Turkey arrests five journalists working for Kurdish agencies

The all-women agency, Jin news said police told their staff that there was a complaint about them, without further elaboration.

ERBIL, Kurdistan Region (Kurdistan 24) – Turkish police on Friday morning arrested five journalists in Ankara working for the two Kurdish outlets of Jin News and Mezopotamya agency.

Jin News's editor Sibel Yukler, its reporters Duygu Erol and Habibe Eren, and Mezopotamya's Diren Yurtsever and Selman Guzelyuz were among the detained.

The all-women agency, Jin news said police told their staff that there was a complaint about them, without further elaboration.

Both news networks launched last month.

Progressive Journalists' Association, an Ankara-based NGO defending media workers and freedom condemned the arrests and accused the government of President Recep Tayyip Erdogan of a concerted assault on freedom of the press.

"We are not surprised by the systematic pressure of the freedom of expression and press that has gained even more pace in recent years," read a statement on association's website.

The latest detentions followed a last week court ruling that sentenced the US daily Wall Street Journal's correspondent, Ayla Albayrak in absentia to two years and one month in prison over a report she penned in 2015.

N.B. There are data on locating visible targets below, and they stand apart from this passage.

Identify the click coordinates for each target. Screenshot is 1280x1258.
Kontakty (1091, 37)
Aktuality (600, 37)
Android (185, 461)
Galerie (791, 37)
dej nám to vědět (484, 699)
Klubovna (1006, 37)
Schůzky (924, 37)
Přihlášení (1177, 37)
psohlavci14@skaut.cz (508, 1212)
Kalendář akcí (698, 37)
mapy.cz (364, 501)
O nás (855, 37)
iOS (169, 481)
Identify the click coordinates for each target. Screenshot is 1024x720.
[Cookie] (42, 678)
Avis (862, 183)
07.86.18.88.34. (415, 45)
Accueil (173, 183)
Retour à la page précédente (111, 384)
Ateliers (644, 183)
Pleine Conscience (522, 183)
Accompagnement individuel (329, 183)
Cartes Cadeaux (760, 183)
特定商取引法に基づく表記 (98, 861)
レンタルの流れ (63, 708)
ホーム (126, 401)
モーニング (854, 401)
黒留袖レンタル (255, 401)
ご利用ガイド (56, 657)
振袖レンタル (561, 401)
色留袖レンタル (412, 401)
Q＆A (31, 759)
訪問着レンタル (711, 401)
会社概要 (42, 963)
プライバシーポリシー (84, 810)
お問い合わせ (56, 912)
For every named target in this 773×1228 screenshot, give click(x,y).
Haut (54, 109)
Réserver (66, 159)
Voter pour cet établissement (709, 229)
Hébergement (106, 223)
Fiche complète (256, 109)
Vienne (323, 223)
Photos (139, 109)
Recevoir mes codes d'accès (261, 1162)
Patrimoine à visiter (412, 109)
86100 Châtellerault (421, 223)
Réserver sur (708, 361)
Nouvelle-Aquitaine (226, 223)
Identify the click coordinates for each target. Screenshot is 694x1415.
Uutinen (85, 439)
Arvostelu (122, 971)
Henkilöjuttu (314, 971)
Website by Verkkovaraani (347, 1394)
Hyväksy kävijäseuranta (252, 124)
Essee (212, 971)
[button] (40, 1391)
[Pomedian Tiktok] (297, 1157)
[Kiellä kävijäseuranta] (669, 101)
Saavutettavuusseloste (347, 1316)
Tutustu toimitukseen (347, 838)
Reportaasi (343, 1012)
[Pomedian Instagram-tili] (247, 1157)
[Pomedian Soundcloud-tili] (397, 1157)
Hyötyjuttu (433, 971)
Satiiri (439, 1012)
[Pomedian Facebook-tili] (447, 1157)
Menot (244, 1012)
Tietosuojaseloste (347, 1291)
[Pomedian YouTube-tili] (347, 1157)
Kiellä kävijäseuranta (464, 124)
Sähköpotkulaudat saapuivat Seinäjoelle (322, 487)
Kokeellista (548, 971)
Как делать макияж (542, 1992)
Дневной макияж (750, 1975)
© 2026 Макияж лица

Albayrak, a Turkish-Finnish dual citizen, was charged with "engaging in terrorist propaganda" in support of the banned Kurdistan Workers’ Party (PKK) in a report she had written about the urban conflict between government forces and Kurdish rebels in 2015.

A government crackdown on the press has seen the closure of over 150 media outlets under a state of emergency since last year's botched coup attempt against Erdogan's rule, according to Human Rights Watch and Freedom House.

There are over 160 journalists in prisons across Turkey, according to the Turkish Journalists’ Association.

Last month, Turkey's state regulatory body of media shut down the transmission of three Kurdistan Region-based news channels from the national satellite provider Turksat, among them Kurdistan 24, Rudaw and Waar TV the same day the people of Kurdistan's people went to a referendum on independence from Iraq.

A December 2016 report by the UN's Special Rapporteur on the promotion and protection of the right to freedom of opinion and expression David Kaye described the crackdown as "the government decimation of Kurdish media."